Only the lines from the beginning of the data below through the line containing "Task: Close the membership creation dialog" belong in the response, each copied exactly.

*** Opening Recorded information ***

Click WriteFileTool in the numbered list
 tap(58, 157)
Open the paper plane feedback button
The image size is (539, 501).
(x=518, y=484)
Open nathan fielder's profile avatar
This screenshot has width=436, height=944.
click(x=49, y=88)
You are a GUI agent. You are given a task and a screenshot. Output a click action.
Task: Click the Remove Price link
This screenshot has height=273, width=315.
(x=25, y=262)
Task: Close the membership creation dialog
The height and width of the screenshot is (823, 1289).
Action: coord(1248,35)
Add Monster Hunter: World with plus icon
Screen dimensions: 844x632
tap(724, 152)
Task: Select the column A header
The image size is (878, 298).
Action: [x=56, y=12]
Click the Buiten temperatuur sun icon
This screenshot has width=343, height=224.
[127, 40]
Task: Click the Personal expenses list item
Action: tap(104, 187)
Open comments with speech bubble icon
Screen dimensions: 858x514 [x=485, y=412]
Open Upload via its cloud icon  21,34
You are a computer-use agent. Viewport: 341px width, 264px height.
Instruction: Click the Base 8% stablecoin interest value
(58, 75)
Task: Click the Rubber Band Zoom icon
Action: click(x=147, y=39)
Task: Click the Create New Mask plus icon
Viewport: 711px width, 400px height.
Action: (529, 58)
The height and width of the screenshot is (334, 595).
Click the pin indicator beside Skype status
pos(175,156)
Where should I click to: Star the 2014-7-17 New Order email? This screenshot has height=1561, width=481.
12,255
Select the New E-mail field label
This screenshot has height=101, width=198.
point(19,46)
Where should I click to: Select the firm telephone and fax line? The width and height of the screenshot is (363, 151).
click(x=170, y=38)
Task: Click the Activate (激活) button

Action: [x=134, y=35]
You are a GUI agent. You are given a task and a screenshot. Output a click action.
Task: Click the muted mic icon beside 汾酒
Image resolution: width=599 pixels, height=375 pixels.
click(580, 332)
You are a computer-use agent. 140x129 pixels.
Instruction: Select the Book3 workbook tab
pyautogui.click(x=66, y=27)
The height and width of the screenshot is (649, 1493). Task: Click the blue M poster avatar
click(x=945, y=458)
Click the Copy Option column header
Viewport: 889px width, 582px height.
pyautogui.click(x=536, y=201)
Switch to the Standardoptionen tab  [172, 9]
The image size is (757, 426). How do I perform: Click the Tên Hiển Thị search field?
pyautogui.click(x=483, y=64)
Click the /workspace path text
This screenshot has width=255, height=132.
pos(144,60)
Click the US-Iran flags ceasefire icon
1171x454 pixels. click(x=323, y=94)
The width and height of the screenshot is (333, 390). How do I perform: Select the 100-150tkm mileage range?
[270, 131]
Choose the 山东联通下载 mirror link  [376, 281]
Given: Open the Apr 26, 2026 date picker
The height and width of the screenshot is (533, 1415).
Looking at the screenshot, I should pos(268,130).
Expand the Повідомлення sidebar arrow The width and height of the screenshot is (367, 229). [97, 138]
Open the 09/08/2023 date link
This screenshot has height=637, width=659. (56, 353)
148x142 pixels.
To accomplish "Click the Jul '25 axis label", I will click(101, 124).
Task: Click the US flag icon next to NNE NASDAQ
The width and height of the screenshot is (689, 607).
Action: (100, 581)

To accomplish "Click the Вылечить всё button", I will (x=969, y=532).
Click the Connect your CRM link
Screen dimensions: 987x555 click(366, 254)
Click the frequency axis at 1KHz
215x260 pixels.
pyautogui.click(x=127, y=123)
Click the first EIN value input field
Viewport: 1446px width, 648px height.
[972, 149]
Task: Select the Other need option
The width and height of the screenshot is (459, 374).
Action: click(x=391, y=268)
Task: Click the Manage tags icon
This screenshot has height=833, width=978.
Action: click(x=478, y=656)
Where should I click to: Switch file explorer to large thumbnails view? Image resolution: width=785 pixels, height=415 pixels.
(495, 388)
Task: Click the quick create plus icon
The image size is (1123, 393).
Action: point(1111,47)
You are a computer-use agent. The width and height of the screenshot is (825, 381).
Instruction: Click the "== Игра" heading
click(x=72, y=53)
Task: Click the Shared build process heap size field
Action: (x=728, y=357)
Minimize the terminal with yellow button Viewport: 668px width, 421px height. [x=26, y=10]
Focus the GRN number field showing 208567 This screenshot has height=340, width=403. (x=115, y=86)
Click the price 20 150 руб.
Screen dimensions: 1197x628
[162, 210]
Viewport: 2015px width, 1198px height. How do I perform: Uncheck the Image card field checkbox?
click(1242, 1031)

*** Closing Recorded information ***

Solution:
Click WriteFileTool in the numbered list
 tap(58, 157)
Open the paper plane feedback button
The image size is (539, 501).
(x=518, y=484)
Open nathan fielder's profile avatar
This screenshot has width=436, height=944.
click(x=49, y=88)
You are a GUI agent. You are given a task and a screenshot. Output a click action.
Task: Click the Remove Price link
This screenshot has height=273, width=315.
(x=25, y=262)
Task: Close the membership creation dialog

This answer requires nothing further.